_Goal_
Can you print, word for word, the stretch of items from the very first line through the line containing "Action: click(112, 143)", with both of those lines included?

_Data provided_
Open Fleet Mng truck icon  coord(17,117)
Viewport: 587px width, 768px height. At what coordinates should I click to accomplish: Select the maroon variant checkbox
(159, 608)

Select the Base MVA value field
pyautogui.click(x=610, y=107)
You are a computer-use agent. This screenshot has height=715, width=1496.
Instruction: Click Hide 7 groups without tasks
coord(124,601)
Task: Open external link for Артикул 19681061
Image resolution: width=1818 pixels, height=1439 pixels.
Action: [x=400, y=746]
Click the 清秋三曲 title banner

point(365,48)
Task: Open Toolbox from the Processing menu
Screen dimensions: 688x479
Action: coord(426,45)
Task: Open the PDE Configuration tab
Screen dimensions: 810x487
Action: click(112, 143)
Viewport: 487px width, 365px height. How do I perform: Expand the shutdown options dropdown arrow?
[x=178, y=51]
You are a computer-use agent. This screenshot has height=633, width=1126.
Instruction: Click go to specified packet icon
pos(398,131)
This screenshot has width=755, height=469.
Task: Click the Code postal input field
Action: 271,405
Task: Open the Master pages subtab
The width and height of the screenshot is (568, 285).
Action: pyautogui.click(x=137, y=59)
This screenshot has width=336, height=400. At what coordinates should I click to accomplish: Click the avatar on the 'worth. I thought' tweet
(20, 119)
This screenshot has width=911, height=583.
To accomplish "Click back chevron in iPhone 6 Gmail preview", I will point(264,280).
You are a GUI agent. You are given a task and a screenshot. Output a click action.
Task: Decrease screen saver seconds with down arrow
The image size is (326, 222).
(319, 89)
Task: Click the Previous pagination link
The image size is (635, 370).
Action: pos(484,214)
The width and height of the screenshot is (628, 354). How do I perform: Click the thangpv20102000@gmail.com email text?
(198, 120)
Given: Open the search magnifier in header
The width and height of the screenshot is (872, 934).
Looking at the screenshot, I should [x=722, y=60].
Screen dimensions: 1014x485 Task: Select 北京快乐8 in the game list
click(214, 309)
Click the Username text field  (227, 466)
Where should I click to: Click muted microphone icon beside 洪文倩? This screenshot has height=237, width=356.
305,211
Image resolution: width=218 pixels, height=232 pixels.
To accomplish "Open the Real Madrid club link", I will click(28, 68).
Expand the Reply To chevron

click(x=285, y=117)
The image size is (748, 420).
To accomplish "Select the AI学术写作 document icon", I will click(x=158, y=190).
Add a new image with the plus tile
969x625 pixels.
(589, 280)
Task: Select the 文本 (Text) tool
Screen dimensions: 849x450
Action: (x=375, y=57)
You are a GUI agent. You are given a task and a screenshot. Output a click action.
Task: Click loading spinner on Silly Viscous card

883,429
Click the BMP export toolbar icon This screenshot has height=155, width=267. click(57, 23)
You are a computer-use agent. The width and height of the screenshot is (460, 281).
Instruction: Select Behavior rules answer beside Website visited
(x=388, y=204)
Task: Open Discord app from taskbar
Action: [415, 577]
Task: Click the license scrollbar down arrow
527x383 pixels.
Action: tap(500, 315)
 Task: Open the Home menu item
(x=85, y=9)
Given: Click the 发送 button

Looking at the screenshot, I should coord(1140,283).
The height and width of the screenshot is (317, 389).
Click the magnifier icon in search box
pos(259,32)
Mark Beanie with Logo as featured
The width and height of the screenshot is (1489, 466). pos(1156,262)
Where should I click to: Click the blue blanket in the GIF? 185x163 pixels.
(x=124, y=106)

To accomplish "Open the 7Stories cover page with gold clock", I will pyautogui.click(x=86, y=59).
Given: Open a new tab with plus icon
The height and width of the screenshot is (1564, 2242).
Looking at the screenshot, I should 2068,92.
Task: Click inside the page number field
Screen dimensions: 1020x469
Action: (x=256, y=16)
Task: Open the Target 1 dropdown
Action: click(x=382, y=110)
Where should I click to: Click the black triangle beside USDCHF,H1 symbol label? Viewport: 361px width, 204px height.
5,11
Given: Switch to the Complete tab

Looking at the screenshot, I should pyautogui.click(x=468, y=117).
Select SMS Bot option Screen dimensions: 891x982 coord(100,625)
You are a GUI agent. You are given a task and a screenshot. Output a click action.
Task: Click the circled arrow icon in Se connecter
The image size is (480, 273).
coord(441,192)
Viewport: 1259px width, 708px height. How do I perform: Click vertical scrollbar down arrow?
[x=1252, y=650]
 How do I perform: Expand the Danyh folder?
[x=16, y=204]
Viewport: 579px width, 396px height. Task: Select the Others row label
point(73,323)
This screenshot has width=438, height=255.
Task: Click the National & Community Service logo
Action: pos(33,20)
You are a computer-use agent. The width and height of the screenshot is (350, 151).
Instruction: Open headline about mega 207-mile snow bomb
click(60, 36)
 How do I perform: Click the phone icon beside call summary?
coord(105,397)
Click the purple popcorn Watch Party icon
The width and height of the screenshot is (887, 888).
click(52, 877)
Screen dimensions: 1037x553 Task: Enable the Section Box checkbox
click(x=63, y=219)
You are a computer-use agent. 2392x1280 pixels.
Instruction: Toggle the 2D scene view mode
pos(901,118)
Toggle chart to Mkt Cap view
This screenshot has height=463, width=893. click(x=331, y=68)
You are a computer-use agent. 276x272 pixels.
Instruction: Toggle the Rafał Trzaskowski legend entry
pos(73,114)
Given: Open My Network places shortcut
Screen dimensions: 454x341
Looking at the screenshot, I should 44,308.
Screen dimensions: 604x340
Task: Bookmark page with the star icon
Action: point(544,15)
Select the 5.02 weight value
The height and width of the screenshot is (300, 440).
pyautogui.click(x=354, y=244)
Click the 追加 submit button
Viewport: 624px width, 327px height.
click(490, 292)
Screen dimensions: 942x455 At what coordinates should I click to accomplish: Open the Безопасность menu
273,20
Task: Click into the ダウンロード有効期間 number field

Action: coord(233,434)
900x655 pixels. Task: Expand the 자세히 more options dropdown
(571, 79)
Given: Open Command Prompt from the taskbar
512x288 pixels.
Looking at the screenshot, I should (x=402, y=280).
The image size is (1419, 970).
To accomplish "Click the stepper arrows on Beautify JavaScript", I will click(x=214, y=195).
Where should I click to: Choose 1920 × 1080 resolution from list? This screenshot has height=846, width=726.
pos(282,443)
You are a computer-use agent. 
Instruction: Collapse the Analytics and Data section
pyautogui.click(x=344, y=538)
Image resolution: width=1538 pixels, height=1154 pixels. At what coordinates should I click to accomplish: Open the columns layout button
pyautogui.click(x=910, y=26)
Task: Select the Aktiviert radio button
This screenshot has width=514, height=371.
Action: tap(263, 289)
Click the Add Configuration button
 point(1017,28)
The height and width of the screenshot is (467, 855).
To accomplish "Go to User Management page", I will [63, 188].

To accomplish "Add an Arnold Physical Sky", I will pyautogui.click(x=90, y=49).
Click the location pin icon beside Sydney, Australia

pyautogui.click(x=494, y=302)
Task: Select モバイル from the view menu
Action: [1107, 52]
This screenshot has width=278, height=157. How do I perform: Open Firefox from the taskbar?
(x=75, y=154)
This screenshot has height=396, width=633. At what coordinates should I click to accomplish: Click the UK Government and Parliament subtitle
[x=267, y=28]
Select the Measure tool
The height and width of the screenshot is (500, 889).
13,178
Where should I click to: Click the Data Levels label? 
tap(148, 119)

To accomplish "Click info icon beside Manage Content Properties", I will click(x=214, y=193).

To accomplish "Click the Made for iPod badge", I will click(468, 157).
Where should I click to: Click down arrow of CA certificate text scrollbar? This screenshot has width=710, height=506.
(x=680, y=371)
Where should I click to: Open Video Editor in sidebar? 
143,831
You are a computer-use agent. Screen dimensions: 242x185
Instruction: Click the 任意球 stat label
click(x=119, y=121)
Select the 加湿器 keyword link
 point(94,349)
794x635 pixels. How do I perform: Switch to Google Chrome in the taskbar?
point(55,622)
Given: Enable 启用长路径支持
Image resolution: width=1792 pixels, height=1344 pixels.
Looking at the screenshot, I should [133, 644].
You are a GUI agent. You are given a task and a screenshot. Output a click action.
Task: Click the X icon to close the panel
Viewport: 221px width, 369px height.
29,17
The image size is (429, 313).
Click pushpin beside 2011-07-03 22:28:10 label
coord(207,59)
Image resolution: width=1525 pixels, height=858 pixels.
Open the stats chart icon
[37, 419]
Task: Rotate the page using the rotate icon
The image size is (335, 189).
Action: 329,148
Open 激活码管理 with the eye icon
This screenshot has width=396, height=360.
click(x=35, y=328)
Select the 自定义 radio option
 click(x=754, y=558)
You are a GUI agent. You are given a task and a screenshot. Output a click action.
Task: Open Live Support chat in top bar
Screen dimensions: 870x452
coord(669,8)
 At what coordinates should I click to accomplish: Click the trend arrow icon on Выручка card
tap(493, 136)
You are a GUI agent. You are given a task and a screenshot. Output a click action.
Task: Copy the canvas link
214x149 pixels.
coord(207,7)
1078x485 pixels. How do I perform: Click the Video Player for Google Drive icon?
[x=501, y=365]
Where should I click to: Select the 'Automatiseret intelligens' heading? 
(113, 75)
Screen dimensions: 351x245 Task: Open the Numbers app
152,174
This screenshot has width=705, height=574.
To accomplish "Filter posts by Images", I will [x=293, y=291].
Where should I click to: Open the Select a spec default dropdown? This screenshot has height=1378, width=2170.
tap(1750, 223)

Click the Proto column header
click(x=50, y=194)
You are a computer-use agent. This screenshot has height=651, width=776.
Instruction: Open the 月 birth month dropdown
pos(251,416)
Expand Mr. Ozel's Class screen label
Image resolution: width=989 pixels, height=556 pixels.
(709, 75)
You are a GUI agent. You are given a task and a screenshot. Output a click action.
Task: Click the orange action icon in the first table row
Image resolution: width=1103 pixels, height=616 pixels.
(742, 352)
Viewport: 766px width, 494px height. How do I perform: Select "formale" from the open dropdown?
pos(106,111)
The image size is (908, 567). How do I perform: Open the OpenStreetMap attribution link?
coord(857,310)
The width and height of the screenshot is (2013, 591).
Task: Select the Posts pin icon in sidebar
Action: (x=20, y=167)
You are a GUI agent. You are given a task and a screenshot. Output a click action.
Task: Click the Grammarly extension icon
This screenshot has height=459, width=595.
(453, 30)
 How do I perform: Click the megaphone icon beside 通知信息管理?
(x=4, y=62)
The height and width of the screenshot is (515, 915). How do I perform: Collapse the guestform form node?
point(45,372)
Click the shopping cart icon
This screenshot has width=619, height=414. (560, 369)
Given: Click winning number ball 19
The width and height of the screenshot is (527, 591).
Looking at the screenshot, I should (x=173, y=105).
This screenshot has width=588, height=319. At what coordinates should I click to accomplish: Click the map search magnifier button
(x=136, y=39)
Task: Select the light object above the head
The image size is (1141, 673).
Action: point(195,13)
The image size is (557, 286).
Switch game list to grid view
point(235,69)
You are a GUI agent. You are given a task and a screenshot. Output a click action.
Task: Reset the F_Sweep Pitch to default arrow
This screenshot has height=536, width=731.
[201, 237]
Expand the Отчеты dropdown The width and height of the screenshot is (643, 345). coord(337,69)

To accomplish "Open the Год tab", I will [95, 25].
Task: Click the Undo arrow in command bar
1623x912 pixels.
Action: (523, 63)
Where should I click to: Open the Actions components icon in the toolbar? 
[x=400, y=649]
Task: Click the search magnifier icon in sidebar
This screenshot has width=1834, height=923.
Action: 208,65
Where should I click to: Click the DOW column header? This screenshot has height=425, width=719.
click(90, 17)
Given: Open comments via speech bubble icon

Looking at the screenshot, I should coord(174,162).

_Solution to this exercise_
Open Fleet Mng truck icon  coord(17,117)
Viewport: 587px width, 768px height. At what coordinates should I click to accomplish: Select the maroon variant checkbox
(159, 608)

Select the Base MVA value field
pyautogui.click(x=610, y=107)
You are a computer-use agent. This screenshot has height=715, width=1496.
Instruction: Click Hide 7 groups without tasks
coord(124,601)
Task: Open external link for Артикул 19681061
Image resolution: width=1818 pixels, height=1439 pixels.
Action: [x=400, y=746]
Click the 清秋三曲 title banner

point(365,48)
Task: Open Toolbox from the Processing menu
Screen dimensions: 688x479
Action: coord(426,45)
Task: Open the PDE Configuration tab
Screen dimensions: 810x487
Action: click(112, 143)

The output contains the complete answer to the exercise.